* Entries provided
---+---

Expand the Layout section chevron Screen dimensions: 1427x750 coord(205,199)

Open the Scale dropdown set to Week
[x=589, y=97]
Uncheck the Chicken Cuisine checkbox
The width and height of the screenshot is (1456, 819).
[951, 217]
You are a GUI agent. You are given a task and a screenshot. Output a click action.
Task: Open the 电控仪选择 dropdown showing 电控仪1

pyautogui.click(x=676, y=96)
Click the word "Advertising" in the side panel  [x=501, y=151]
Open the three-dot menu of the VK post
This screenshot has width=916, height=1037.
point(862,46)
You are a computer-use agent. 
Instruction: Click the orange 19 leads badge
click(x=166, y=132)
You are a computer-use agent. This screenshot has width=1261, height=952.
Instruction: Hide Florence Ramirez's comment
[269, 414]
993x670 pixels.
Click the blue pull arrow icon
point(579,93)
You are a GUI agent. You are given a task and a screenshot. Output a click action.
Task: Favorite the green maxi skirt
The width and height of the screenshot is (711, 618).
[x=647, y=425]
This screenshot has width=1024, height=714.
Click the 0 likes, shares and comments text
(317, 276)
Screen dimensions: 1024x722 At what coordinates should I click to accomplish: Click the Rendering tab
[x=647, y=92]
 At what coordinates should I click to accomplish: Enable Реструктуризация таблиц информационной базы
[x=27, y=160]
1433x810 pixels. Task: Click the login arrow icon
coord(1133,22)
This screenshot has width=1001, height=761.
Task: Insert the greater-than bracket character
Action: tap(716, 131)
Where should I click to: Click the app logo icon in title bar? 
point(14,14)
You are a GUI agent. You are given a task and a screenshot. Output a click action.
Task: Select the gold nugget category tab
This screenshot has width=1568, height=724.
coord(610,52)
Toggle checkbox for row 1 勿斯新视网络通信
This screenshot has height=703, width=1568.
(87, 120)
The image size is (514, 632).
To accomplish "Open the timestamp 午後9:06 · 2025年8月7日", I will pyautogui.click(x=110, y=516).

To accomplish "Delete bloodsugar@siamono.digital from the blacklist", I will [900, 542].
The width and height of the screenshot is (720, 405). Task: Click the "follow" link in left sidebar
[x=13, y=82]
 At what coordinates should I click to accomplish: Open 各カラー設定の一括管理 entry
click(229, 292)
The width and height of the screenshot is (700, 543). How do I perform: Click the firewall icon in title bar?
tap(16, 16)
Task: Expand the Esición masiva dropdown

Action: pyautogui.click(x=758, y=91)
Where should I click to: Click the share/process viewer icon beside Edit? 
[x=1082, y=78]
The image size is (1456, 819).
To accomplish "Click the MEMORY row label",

---+---

* About this exercise
Please print all the data again exactly as given.

* Answer section
Expand the Layout section chevron Screen dimensions: 1427x750 coord(205,199)

Open the Scale dropdown set to Week
[x=589, y=97]
Uncheck the Chicken Cuisine checkbox
The width and height of the screenshot is (1456, 819).
[951, 217]
You are a GUI agent. You are given a task and a screenshot. Output a click action.
Task: Open the 电控仪选择 dropdown showing 电控仪1

pyautogui.click(x=676, y=96)
Click the word "Advertising" in the side panel  [x=501, y=151]
Open the three-dot menu of the VK post
This screenshot has width=916, height=1037.
point(862,46)
You are a computer-use agent. 
Instruction: Click the orange 19 leads badge
click(x=166, y=132)
You are a computer-use agent. This screenshot has width=1261, height=952.
Instruction: Hide Florence Ramirez's comment
[269, 414]
993x670 pixels.
Click the blue pull arrow icon
point(579,93)
You are a GUI agent. You are given a task and a screenshot. Output a click action.
Task: Favorite the green maxi skirt
The width and height of the screenshot is (711, 618).
[x=647, y=425]
This screenshot has width=1024, height=714.
Click the 0 likes, shares and comments text
(317, 276)
Screen dimensions: 1024x722 At what coordinates should I click to accomplish: Click the Rendering tab
[x=647, y=92]
 At what coordinates should I click to accomplish: Enable Реструктуризация таблиц информационной базы
[x=27, y=160]
1433x810 pixels. Task: Click the login arrow icon
coord(1133,22)
This screenshot has width=1001, height=761.
Task: Insert the greater-than bracket character
Action: tap(716, 131)
Where should I click to: Click the app logo icon in title bar? 
point(14,14)
You are a GUI agent. You are given a task and a screenshot. Output a click action.
Task: Select the gold nugget category tab
This screenshot has width=1568, height=724.
coord(610,52)
Toggle checkbox for row 1 勿斯新视网络通信
This screenshot has height=703, width=1568.
(87, 120)
The image size is (514, 632).
To accomplish "Open the timestamp 午後9:06 · 2025年8月7日", I will pyautogui.click(x=110, y=516).

To accomplish "Delete bloodsugar@siamono.digital from the blacklist", I will [900, 542].
The width and height of the screenshot is (720, 405). Task: Click the "follow" link in left sidebar
[x=13, y=82]
 At what coordinates should I click to accomplish: Open 各カラー設定の一括管理 entry
click(229, 292)
The width and height of the screenshot is (700, 543). How do I perform: Click the firewall icon in title bar?
tap(16, 16)
Task: Expand the Esición masiva dropdown

Action: pyautogui.click(x=758, y=91)
Where should I click to: Click the share/process viewer icon beside Edit? 
[x=1082, y=78]
The image size is (1456, 819).
To accomplish "Click the MEMORY row label",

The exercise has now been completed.